Full probate isn’t the only path. Every state offers simplified procedures for smaller estates, though the qualifying thresholds vary enormously. Some states set the ceiling as low as $15,000 in assets, while others allow simplified treatment for estates up to $200,000. The most common shortcut is a small estate affidavit, a sworn document that allows heirs to claim assets directly from banks, employers, or other holders without any court involvement. Some states also offer summary administration, a streamlined court process with fewer requirements and faster timelines than standard probate.
These procedures only apply to assets that would otherwise go through probate. Non-probate assets with beneficiary designations or survivorship features transfer on their own regardless of the estate’s size. For many families, the combination of beneficiary designations on financial accounts and a small estate affidavit for remaining property means full probate is unnecessary. Checking whether an estate qualifies for simplified procedures should be one of the first steps after someone dies, because it can save months of time and thousands of dollars in legal fees.
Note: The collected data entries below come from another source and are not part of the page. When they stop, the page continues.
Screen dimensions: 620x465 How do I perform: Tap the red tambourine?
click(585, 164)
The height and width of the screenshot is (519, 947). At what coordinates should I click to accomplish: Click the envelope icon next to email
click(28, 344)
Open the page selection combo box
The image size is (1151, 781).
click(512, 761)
Managing an estate is real work, and personal representatives are entitled to compensation. The amount varies by state. Some set fees by statute as a percentage of the estate’s total value, typically in the range of 2% to 5%. Others leave it to the court to determine a “reasonable” fee based on the complexity of the work involved. A will can also specify the representative’s compensation. In practice, administering even a straightforward estate involves dozens of hours coordinating with banks, the IRS, creditors, attorneys, and beneficiaries. Representatives who serve without professional help often underestimate the time commitment, and those who make mistakes along the way can face personal financial exposure that dwarfs whatever fee they earn.